- **WHAT YOU WILL DO**:
Take the entries that follow and write each one out exactly.
____
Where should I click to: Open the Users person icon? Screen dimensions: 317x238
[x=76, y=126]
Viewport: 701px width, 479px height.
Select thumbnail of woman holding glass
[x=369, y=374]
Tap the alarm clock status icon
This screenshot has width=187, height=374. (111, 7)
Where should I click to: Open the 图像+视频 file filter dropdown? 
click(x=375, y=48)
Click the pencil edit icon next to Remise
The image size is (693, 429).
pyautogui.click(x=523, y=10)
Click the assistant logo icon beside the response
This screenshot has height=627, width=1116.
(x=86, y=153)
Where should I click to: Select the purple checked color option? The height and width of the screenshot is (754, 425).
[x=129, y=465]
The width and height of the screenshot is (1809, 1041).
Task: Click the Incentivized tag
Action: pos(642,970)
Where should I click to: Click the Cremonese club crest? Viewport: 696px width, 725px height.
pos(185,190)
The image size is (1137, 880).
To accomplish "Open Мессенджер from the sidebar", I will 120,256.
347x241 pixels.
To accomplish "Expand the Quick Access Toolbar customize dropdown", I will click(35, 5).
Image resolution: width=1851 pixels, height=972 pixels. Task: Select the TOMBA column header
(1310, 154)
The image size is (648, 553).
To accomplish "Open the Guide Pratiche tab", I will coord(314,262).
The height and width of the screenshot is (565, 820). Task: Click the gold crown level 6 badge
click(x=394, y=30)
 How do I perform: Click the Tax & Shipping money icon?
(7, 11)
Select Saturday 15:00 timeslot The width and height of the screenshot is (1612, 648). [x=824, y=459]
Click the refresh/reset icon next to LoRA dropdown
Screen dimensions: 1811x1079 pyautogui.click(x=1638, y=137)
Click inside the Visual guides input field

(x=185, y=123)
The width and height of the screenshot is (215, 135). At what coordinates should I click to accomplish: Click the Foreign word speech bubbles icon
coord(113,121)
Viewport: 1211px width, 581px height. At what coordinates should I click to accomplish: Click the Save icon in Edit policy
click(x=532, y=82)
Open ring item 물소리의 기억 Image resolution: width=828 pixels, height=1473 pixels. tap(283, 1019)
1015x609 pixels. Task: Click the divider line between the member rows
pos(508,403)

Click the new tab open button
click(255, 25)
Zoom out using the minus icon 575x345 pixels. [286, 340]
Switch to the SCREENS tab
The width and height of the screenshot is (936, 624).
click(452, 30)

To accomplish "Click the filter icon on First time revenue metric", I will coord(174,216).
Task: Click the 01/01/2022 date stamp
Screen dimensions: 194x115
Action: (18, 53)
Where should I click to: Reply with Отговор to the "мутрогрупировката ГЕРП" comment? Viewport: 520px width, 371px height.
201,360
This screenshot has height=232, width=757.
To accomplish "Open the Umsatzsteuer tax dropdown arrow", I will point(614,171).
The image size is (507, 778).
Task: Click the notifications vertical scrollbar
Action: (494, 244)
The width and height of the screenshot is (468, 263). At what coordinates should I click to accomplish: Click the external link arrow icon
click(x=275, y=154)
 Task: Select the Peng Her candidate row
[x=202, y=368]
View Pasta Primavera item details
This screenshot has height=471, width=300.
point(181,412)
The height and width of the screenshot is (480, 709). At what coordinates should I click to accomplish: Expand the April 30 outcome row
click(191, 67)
____
- **TASK RESULT**:
Where should I click to: Open the Users person icon? Screen dimensions: 317x238
[x=76, y=126]
Viewport: 701px width, 479px height.
Select thumbnail of woman holding glass
[x=369, y=374]
Tap the alarm clock status icon
This screenshot has width=187, height=374. (111, 7)
Where should I click to: Open the 图像+视频 file filter dropdown? 
click(x=375, y=48)
Click the pencil edit icon next to Remise
The image size is (693, 429).
pyautogui.click(x=523, y=10)
Click the assistant logo icon beside the response
This screenshot has height=627, width=1116.
(x=86, y=153)
Where should I click to: Select the purple checked color option? The height and width of the screenshot is (754, 425).
[x=129, y=465]
The width and height of the screenshot is (1809, 1041).
Task: Click the Incentivized tag
Action: pos(642,970)
Where should I click to: Click the Cremonese club crest? Viewport: 696px width, 725px height.
pos(185,190)
The image size is (1137, 880).
To accomplish "Open Мессенджер from the sidebar", I will 120,256.
347x241 pixels.
To accomplish "Expand the Quick Access Toolbar customize dropdown", I will click(35, 5).
Image resolution: width=1851 pixels, height=972 pixels. Task: Select the TOMBA column header
(1310, 154)
The image size is (648, 553).
To accomplish "Open the Guide Pratiche tab", I will coord(314,262).
The height and width of the screenshot is (565, 820). Task: Click the gold crown level 6 badge
click(x=394, y=30)
 How do I perform: Click the Tax & Shipping money icon?
(7, 11)
Select Saturday 15:00 timeslot The width and height of the screenshot is (1612, 648). [x=824, y=459]
Click the refresh/reset icon next to LoRA dropdown
Screen dimensions: 1811x1079 pyautogui.click(x=1638, y=137)
Click inside the Visual guides input field

(x=185, y=123)
The width and height of the screenshot is (215, 135). At what coordinates should I click to accomplish: Click the Foreign word speech bubbles icon
coord(113,121)
Viewport: 1211px width, 581px height. At what coordinates should I click to accomplish: Click the Save icon in Edit policy
click(x=532, y=82)
Open ring item 물소리의 기억 Image resolution: width=828 pixels, height=1473 pixels. tap(283, 1019)
1015x609 pixels. Task: Click the divider line between the member rows
pos(508,403)

Click the new tab open button
click(255, 25)
Zoom out using the minus icon 575x345 pixels. [286, 340]
Switch to the SCREENS tab
The width and height of the screenshot is (936, 624).
click(452, 30)

To accomplish "Click the filter icon on First time revenue metric", I will coord(174,216).
Task: Click the 01/01/2022 date stamp
Screen dimensions: 194x115
Action: (18, 53)
Where should I click to: Reply with Отговор to the "мутрогрупировката ГЕРП" comment? Viewport: 520px width, 371px height.
201,360
This screenshot has height=232, width=757.
To accomplish "Open the Umsatzsteuer tax dropdown arrow", I will point(614,171).
The image size is (507, 778).
Task: Click the notifications vertical scrollbar
Action: (494, 244)
The width and height of the screenshot is (468, 263). At what coordinates should I click to accomplish: Click the external link arrow icon
click(x=275, y=154)
 Task: Select the Peng Her candidate row
[x=202, y=368]
View Pasta Primavera item details
This screenshot has height=471, width=300.
point(181,412)
The height and width of the screenshot is (480, 709). At what coordinates should I click to accomplish: Expand the April 30 outcome row
click(191, 67)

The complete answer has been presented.